### Dataset records
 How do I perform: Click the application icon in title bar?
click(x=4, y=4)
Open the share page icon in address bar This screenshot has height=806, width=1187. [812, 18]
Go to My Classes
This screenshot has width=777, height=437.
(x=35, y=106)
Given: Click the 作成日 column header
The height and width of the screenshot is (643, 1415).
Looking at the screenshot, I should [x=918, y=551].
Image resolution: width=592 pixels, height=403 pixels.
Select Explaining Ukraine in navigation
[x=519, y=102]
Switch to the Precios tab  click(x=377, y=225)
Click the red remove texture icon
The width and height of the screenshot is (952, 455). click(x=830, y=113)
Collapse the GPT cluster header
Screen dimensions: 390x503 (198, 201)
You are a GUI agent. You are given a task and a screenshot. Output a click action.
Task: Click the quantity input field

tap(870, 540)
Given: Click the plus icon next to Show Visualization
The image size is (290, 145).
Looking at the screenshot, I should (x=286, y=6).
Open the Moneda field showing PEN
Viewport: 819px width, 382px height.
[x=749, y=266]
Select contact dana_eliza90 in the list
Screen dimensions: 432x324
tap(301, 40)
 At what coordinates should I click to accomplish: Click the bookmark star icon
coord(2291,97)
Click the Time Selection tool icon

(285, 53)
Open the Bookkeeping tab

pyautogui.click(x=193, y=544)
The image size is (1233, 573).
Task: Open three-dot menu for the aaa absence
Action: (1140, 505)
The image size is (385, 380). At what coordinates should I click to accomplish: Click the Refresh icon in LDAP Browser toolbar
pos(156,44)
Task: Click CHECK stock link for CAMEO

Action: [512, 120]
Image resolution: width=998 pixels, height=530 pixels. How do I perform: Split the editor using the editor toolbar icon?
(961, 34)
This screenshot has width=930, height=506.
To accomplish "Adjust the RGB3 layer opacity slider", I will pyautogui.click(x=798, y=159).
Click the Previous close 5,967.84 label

### Instructions to follow
Every record should be given again exactly.

### Output
 How do I perform: Click the application icon in title bar?
click(x=4, y=4)
Open the share page icon in address bar This screenshot has height=806, width=1187. [812, 18]
Go to My Classes
This screenshot has width=777, height=437.
(x=35, y=106)
Given: Click the 作成日 column header
The height and width of the screenshot is (643, 1415).
Looking at the screenshot, I should [x=918, y=551].
Image resolution: width=592 pixels, height=403 pixels.
Select Explaining Ukraine in navigation
[x=519, y=102]
Switch to the Precios tab  click(x=377, y=225)
Click the red remove texture icon
The width and height of the screenshot is (952, 455). click(x=830, y=113)
Collapse the GPT cluster header
Screen dimensions: 390x503 (198, 201)
You are a GUI agent. You are given a task and a screenshot. Output a click action.
Task: Click the quantity input field

tap(870, 540)
Given: Click the plus icon next to Show Visualization
The image size is (290, 145).
Looking at the screenshot, I should (x=286, y=6).
Open the Moneda field showing PEN
Viewport: 819px width, 382px height.
[x=749, y=266]
Select contact dana_eliza90 in the list
Screen dimensions: 432x324
tap(301, 40)
 At what coordinates should I click to accomplish: Click the bookmark star icon
coord(2291,97)
Click the Time Selection tool icon

(285, 53)
Open the Bookkeeping tab

pyautogui.click(x=193, y=544)
The image size is (1233, 573).
Task: Open three-dot menu for the aaa absence
Action: (1140, 505)
The image size is (385, 380). At what coordinates should I click to accomplish: Click the Refresh icon in LDAP Browser toolbar
pos(156,44)
Task: Click CHECK stock link for CAMEO

Action: [512, 120]
Image resolution: width=998 pixels, height=530 pixels. How do I perform: Split the editor using the editor toolbar icon?
(961, 34)
This screenshot has width=930, height=506.
To accomplish "Adjust the RGB3 layer opacity slider", I will pyautogui.click(x=798, y=159).
Click the Previous close 5,967.84 label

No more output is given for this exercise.